TRAVAIL À RÉALISER —
1. Relevez, dans l'arrêt, chacun des magistrats qui composent la cour, avec la fonction indiquée pour lui.
2. Rédigez la suite de l'arrêt à partir de « qui en ont délibéré. ».

Grosse + copie
délivrées le
à
3e chambre sociale
ARRÊT DU 15 Février 2023
Numéro d'inscription au répertoire général : N° RG 18/01784 - N° Portalis DBVK-V-B7C-NTMK
ARRÊT n°
Décision déférée à la Cour : Jugement du 27 FEVRIER 2018 TRIBUNAL DES AFFAIRES DE SECURITE SOCIALE DE CARCASSONNE
N° RG21700096
APPELANT :
Monsieur [R] [B] [Z] [Y]
[Adresse 2]
[Localité 1]
Représentant : Me Marie SENGER-BIVER substituant Me Stéphane CABEE de la SCP CABEE-BIVER-SPANGHERO, avocat au barreau de CARCASSONNE
INTIMEE :
URSSAF LANGUEDOC ROUSSILLON aux droits de RSI
[Adresse 5]
[Adresse 3]
[Localité 4]
Représentant : Me Ghislaine BONARELLI de la SCP BONARELLI, avocat au barreau de NARBONNE
COMPOSITION DE LA COUR :
L'affaire a été débattue le 05 JANVIER 2023, en audience publique, devant la Cour composée de :
Monsieur Richard BOUGON, Conseiller, faisant fonction de président spécialement désigné à cet effet
Mme Isabelle MARTINEZ, Conseillère
Monsieur Pascal MATHIS, Conseiller
qui en ont délibéré.

ENREGISTREMENTS DE DONNÉES —
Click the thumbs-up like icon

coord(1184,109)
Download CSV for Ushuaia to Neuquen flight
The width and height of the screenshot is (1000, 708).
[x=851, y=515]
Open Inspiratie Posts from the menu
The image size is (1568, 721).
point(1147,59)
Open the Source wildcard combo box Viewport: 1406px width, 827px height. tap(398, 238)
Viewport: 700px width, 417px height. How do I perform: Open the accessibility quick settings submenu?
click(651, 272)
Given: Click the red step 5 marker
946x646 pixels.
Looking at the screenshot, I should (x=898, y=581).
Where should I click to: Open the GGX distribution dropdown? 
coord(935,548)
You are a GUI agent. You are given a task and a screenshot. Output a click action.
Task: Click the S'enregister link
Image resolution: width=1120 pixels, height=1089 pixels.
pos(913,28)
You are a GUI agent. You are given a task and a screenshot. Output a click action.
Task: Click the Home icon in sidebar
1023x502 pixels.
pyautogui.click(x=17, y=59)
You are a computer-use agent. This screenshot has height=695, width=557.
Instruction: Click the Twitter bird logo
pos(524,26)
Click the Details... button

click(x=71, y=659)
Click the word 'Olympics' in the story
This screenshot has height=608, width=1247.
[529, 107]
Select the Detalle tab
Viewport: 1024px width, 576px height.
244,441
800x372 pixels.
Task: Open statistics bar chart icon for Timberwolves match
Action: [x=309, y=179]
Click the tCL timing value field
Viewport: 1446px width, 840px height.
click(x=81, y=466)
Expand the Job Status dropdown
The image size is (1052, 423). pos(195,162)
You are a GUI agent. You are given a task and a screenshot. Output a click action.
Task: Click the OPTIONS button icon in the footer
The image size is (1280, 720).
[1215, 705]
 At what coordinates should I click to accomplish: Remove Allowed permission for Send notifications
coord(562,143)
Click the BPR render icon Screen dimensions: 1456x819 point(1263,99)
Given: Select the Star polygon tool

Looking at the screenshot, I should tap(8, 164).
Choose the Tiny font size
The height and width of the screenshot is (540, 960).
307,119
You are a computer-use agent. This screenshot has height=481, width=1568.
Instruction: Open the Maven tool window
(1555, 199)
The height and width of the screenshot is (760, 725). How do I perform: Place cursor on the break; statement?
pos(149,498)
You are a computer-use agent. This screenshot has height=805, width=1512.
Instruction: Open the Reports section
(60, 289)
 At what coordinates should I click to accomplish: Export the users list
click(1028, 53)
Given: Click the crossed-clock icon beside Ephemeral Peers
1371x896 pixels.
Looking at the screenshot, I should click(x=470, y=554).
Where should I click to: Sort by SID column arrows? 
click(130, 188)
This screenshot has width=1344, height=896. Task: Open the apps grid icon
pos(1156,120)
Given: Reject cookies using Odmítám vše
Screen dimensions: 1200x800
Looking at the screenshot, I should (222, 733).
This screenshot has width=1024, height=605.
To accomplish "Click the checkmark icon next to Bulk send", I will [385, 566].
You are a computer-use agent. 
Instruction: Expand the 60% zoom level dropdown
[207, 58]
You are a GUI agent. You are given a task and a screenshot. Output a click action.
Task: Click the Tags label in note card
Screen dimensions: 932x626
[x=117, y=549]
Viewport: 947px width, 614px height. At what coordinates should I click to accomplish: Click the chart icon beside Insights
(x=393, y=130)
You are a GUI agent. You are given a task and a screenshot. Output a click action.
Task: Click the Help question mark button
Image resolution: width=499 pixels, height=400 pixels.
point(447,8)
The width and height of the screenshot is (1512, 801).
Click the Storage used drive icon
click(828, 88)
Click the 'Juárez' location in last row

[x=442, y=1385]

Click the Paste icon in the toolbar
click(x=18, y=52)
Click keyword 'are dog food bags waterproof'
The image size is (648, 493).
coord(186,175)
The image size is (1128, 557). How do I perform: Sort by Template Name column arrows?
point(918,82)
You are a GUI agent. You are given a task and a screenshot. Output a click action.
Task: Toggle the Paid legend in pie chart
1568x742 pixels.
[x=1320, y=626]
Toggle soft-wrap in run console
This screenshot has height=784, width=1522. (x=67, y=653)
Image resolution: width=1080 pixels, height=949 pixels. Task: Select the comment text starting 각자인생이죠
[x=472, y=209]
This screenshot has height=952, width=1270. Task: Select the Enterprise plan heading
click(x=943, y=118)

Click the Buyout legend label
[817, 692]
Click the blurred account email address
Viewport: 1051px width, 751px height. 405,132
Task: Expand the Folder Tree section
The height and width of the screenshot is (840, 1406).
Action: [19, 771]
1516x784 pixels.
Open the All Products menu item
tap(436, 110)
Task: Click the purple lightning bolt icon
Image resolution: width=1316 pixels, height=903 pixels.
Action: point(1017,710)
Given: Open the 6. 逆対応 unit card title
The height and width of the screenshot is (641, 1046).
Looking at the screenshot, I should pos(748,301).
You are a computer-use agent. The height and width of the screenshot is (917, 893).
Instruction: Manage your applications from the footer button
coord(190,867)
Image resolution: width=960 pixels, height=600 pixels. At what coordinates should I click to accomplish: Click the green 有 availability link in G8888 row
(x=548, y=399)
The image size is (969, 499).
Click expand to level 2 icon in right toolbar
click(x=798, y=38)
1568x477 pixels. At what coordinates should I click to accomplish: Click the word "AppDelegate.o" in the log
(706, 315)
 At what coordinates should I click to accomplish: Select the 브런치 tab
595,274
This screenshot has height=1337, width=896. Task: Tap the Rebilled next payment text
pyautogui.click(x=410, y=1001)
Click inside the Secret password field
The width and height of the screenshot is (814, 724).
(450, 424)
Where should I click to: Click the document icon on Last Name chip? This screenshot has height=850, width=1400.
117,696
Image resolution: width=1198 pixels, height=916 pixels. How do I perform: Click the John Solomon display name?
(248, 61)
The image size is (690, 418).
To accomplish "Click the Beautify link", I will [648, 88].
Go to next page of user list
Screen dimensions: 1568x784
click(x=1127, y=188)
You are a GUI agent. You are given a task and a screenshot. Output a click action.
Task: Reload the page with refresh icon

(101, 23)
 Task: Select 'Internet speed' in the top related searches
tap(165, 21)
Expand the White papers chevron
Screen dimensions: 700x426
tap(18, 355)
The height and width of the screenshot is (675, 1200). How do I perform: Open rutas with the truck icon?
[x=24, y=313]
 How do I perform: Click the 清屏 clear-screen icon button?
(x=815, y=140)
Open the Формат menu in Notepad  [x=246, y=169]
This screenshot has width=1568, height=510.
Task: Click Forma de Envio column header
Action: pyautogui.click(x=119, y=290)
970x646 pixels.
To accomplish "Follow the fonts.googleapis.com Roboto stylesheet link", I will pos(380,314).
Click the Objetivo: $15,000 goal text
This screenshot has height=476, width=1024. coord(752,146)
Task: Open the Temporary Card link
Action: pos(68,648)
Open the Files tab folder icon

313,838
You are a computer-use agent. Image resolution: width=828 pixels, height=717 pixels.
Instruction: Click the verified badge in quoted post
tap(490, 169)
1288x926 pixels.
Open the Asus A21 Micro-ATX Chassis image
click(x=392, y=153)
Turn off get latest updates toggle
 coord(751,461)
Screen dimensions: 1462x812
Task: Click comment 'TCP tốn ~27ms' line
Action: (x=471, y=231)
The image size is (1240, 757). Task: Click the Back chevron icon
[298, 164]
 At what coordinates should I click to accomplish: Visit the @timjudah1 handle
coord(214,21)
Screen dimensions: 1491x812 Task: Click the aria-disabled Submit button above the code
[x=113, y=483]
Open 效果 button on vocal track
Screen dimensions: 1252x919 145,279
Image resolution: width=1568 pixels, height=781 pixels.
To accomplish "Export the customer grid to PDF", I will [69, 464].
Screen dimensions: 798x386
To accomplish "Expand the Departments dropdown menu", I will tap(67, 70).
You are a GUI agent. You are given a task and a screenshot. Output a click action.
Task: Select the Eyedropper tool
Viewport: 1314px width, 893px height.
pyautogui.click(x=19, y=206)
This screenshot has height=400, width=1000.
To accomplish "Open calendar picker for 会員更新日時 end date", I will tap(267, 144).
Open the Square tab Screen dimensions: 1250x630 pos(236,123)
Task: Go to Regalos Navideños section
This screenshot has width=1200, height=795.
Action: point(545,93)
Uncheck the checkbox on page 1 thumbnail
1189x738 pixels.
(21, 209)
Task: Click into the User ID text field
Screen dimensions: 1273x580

RÉPONSES PAR TÂCHE —
1.
- Monsieur Richard BOUGON, Conseiller, faisant fonction de président spécialement désigné à cet effet
- Mme Isabelle MARTINEZ, Conseillère
- Monsieur Pascal MATHIS, Conseiller

2.
Greffier, lors des débats : Mademoiselle Sylvie DAHURON
ARRÊT :
- Contradictoire;
- prononcé par mise à disposition de l'arrêt au greffe de la Cour, les parties en ayant été préalablement avisées dans les conditions prévues au deuxième alinéa de l'article 450 du code de procédure civile ;
- signé par Monsieur Richard BOUGON, Conseiller, faisant fonction de président spécialement désigné à cet effet , et par Mademoiselle Sylvie DAHURON, greffier.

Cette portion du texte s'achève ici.